--- Your instructions ---
Give all the records again, putting "column heading" in place of "column header" wherever it occurs and keeping everything else unchanged.

--- Records for this task ---
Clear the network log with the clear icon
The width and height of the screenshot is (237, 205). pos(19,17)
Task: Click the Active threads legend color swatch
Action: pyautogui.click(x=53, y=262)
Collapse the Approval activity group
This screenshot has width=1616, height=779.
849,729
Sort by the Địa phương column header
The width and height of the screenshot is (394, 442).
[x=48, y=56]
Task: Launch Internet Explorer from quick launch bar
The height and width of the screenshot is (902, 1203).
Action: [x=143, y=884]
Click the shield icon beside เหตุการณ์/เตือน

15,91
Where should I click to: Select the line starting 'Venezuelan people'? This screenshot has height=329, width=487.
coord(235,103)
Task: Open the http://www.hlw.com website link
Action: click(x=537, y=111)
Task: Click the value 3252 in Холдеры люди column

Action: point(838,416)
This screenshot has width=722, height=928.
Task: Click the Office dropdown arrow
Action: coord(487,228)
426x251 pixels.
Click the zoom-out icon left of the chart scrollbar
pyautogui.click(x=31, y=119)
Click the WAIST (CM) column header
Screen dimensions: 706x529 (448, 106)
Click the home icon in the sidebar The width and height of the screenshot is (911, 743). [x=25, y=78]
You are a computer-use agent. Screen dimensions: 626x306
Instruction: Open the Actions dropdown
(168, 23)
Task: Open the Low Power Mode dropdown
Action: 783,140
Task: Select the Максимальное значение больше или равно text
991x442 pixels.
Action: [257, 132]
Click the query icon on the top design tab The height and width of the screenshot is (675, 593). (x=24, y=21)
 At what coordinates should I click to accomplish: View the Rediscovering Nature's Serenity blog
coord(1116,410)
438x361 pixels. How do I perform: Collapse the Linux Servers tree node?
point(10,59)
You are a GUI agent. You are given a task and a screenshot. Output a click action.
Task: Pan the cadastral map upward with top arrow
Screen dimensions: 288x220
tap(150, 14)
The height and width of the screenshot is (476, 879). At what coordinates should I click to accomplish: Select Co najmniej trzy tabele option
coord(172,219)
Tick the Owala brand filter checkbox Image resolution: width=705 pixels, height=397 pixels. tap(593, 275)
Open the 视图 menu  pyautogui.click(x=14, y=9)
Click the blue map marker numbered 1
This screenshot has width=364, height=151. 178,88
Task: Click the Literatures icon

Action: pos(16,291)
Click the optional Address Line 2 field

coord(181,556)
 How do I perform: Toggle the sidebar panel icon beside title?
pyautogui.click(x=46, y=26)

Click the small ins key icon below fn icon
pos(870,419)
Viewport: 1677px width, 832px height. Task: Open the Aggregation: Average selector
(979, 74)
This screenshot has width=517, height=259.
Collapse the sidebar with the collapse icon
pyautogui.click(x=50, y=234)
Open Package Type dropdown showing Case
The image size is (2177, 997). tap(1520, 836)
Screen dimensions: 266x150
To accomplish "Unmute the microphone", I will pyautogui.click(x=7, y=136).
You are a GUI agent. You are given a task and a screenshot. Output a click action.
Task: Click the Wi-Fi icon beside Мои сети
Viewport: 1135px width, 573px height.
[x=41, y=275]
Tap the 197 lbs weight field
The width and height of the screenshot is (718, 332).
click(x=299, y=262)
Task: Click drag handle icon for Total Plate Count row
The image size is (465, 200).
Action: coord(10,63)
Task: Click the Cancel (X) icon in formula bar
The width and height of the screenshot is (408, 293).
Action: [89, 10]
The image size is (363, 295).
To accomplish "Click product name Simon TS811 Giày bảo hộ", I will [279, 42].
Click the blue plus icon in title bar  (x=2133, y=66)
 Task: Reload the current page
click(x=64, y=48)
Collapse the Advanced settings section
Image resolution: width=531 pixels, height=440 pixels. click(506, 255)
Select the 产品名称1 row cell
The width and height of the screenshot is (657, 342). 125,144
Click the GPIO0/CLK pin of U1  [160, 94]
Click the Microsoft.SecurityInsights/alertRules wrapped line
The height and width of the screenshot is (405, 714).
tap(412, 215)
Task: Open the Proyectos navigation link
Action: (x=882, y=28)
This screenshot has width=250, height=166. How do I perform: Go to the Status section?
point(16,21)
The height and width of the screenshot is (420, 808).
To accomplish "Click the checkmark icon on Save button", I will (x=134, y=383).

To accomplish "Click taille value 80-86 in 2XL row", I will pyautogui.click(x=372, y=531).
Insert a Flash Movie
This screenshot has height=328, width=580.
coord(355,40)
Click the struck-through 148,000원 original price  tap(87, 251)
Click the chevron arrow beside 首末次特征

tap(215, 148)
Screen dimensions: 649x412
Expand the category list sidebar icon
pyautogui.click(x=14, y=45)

--- Written answer ---
Clear the network log with the clear icon
The width and height of the screenshot is (237, 205). pos(19,17)
Task: Click the Active threads legend color swatch
Action: pyautogui.click(x=53, y=262)
Collapse the Approval activity group
This screenshot has width=1616, height=779.
849,729
Sort by the Địa phương column heading
The width and height of the screenshot is (394, 442).
[x=48, y=56]
Task: Launch Internet Explorer from quick launch bar
The height and width of the screenshot is (902, 1203).
Action: [x=143, y=884]
Click the shield icon beside เหตุการณ์/เตือน

15,91
Where should I click to: Select the line starting 'Venezuelan people'? This screenshot has height=329, width=487.
coord(235,103)
Task: Open the http://www.hlw.com website link
Action: click(x=537, y=111)
Task: Click the value 3252 in Холдеры люди column

Action: point(838,416)
This screenshot has width=722, height=928.
Task: Click the Office dropdown arrow
Action: coord(487,228)
426x251 pixels.
Click the zoom-out icon left of the chart scrollbar
pyautogui.click(x=31, y=119)
Click the WAIST (CM) column heading
Screen dimensions: 706x529 (448, 106)
Click the home icon in the sidebar The width and height of the screenshot is (911, 743). [x=25, y=78]
You are a computer-use agent. Screen dimensions: 626x306
Instruction: Open the Actions dropdown
(168, 23)
Task: Open the Low Power Mode dropdown
Action: 783,140
Task: Select the Максимальное значение больше или равно text
991x442 pixels.
Action: [257, 132]
Click the query icon on the top design tab The height and width of the screenshot is (675, 593). (x=24, y=21)
 At what coordinates should I click to accomplish: View the Rediscovering Nature's Serenity blog
coord(1116,410)
438x361 pixels. How do I perform: Collapse the Linux Servers tree node?
point(10,59)
You are a GUI agent. You are given a task and a screenshot. Output a click action.
Task: Pan the cadastral map upward with top arrow
Screen dimensions: 288x220
tap(150, 14)
The height and width of the screenshot is (476, 879). At what coordinates should I click to accomplish: Select Co najmniej trzy tabele option
coord(172,219)
Tick the Owala brand filter checkbox Image resolution: width=705 pixels, height=397 pixels. tap(593, 275)
Open the 视图 menu  pyautogui.click(x=14, y=9)
Click the blue map marker numbered 1
This screenshot has width=364, height=151. 178,88
Task: Click the Literatures icon

Action: pos(16,291)
Click the optional Address Line 2 field

coord(181,556)
 How do I perform: Toggle the sidebar panel icon beside title?
pyautogui.click(x=46, y=26)

Click the small ins key icon below fn icon
pos(870,419)
Viewport: 1677px width, 832px height. Task: Open the Aggregation: Average selector
(979, 74)
This screenshot has width=517, height=259.
Collapse the sidebar with the collapse icon
pyautogui.click(x=50, y=234)
Open Package Type dropdown showing Case
The image size is (2177, 997). tap(1520, 836)
Screen dimensions: 266x150
To accomplish "Unmute the microphone", I will pyautogui.click(x=7, y=136).
You are a GUI agent. You are given a task and a screenshot. Output a click action.
Task: Click the Wi-Fi icon beside Мои сети
Viewport: 1135px width, 573px height.
[x=41, y=275]
Tap the 197 lbs weight field
The width and height of the screenshot is (718, 332).
click(x=299, y=262)
Task: Click drag handle icon for Total Plate Count row
The image size is (465, 200).
Action: coord(10,63)
Task: Click the Cancel (X) icon in formula bar
The width and height of the screenshot is (408, 293).
Action: [89, 10]
The image size is (363, 295).
To accomplish "Click product name Simon TS811 Giày bảo hộ", I will [279, 42].
Click the blue plus icon in title bar  (x=2133, y=66)
 Task: Reload the current page
click(x=64, y=48)
Collapse the Advanced settings section
Image resolution: width=531 pixels, height=440 pixels. click(506, 255)
Select the 产品名称1 row cell
The width and height of the screenshot is (657, 342). 125,144
Click the GPIO0/CLK pin of U1  [160, 94]
Click the Microsoft.SecurityInsights/alertRules wrapped line
The height and width of the screenshot is (405, 714).
tap(412, 215)
Task: Open the Proyectos navigation link
Action: (x=882, y=28)
This screenshot has width=250, height=166. How do I perform: Go to the Status section?
point(16,21)
The height and width of the screenshot is (420, 808).
To accomplish "Click the checkmark icon on Save button", I will (x=134, y=383).

To accomplish "Click taille value 80-86 in 2XL row", I will pyautogui.click(x=372, y=531).
Insert a Flash Movie
This screenshot has height=328, width=580.
coord(355,40)
Click the struck-through 148,000원 original price  tap(87, 251)
Click the chevron arrow beside 首末次特征

tap(215, 148)
Screen dimensions: 649x412
Expand the category list sidebar icon
pyautogui.click(x=14, y=45)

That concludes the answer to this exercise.